Long before “Shark Girl” materialized on the banks of the Buffalo River, before Shayne Dark’s jarring organic sculptures sprouted at the Buffalo and Erie County Botanical Gardens and before Buffalo began its deepening romance with the urban mural, Western New York was home to one of the most successful public art projects in American history.
That project, which drew half a million people to the edge of the Niagara Gorge to take in challenging sculptures, performances and installations every summer from 1974 until the mid-1980s, was called Artpark.

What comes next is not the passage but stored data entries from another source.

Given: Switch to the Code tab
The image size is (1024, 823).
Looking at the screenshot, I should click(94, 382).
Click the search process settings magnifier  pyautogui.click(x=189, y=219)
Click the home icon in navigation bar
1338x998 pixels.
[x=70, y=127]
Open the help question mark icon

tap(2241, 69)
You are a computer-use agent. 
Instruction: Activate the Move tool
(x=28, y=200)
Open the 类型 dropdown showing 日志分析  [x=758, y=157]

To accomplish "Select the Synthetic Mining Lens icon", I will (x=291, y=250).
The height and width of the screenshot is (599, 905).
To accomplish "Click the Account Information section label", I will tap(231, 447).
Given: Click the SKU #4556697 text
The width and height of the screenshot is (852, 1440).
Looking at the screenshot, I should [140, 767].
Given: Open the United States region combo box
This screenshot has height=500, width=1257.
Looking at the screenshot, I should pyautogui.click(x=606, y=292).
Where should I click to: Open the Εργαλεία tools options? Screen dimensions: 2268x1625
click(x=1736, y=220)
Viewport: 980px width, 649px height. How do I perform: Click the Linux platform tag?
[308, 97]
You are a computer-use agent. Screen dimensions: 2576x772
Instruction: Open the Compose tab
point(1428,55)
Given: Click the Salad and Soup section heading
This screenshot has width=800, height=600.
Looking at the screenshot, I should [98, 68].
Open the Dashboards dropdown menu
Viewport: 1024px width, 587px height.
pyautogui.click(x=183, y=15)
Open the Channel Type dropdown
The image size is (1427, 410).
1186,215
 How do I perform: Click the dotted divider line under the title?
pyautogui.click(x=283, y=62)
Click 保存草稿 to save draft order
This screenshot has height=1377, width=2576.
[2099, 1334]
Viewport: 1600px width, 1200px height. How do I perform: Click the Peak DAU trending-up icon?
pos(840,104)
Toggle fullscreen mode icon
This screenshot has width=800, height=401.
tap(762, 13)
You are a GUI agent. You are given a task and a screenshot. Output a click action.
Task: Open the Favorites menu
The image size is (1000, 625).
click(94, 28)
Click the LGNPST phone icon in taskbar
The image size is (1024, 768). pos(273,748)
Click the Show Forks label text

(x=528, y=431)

In its heyday, the Lewiston venue was a multipronged miracle – an impossible fusion of the populist and the avant garde, a wondrously anti-institutional institution somehow both funded and embraced by the public. But as public funds dwindled and the culture wars of the late ’80s commenced, Artpark began its slow transition away from ambitious and risky public art projects and toward safer bets like musicals, rock acts and the free or cheap weeknight concerts for which the venue has lately become known.
But this year, after more than two decades of atrophy and a few promising artistic warmups in recent seasons, Artpark is reconnecting with its roots in a significant way.
On Monday, a group of artists from fine arts masters’ degree programs from across the eastern United States descended on Lewiston to begin a series of residencies that will produce five new temporary installations clustered around the entrance to the Mainstage Theatre.
They are Soe Yu Nwe of the Rhode Island Institute of Design, Caroline Doherty of the University at Buffalo, Becky Sellinger of Virginia Commonwealth University, Ryan Pecknik of the Ontario College of Art and Design and Tommy Coleman of Yale University.
The projects will include Coleman’s sculpture of a 30-foot radio tower laid on its side and emitting a recording of one of the most memorable Artpark projects of yore, Sellinger’s hollowed-out Airstream trailer featuring an immersive video installation, Doherty’s series of new park signs written in the highly endangered Tuscarora language and Nwe’s ceramic serpent woven into the landscape.
“When Artpark opened in 1974, it was a playground for cutting-edge artists creating new and unusual art experiences for the public, in an environment that was the first of its kind,” said Tanis Winslow, Artpark’s visual arts and family programming director, in a statement. “I want to give [a] venue to these new art ideas and give them an audience in the way that Artpark sought to when it first opened. I hope that this residency program is an inaugural experience and that will become an annual event at Artpark.”
In addition to the residency projects, the venue has also commissioned a mural by popular Buffalo artist Chuck Tingley that will greet visitors on their way into the theater and a quiet sculptural installation by Bethany Krull in a willow tree behind the theater.
For Tommy Coleman, an MFA student at Yale University, the opportunity to be a part of the park’s artistic resurgence is “incredibly exciting.”
His installation, a replica of a radio tower on its side with a slab of earth still attached, contains audio of Chris Burden’s famous “Beam Drop” installation of 1984, during which massive steel I-beams were dropped from cranes into a bed of wet concrete to form a kind of randomized sculpture. Coleman said he was in touch with Burden about the project a week prior to the artist’s death in May, and has also drawn inspiration from famous Artpark alumni such as Vito Acconci, Lynda Benglis and Martin Puryear.
“Being able to play the sound of Chris Burden’s I-beams dropping for people to hear again is really powerful,” he said. “Artpark has changed a lot over the years. But I guess that’s kind of what makes this program right now really exciting. It’s a chance to start anew, and we get to test some boundaries and set up new ones.”
To be sure, this residency program doesn’t have the budget, the resources or the reputation of its predecessor. And there’s a lot more bureaucracy and red tape involved than Burden and his contemporaries ever had to deal with.
Even so, the young artists working here through June 20 and their challenging projects seem to signal a welcome new appetite from the institution to honor and revive its own extraordinary artistic legacy.
“If more artists had the opportunity to work in such close contact with their audience,” the critic Lucy Lippard wrote in an excerpt quoted in the catalog for the University at Buffalo’s landmark exhibition “Artpark 1974-1984,” “this could be the birthplace of a genuinely public art – neither equestrian statues nor their abstract counterparts but an art that belongs where it is and to the people there, illuminating the history and development of the area and becoming a heightened part of the experience of the place.”
Lippard’s great hope for Artpark never exactly came true, even in the midst of the experiment. Once the ’90s arrived, that hope was all but extinguished. But this summer, in a quiet but promising way, it’s coming back to life.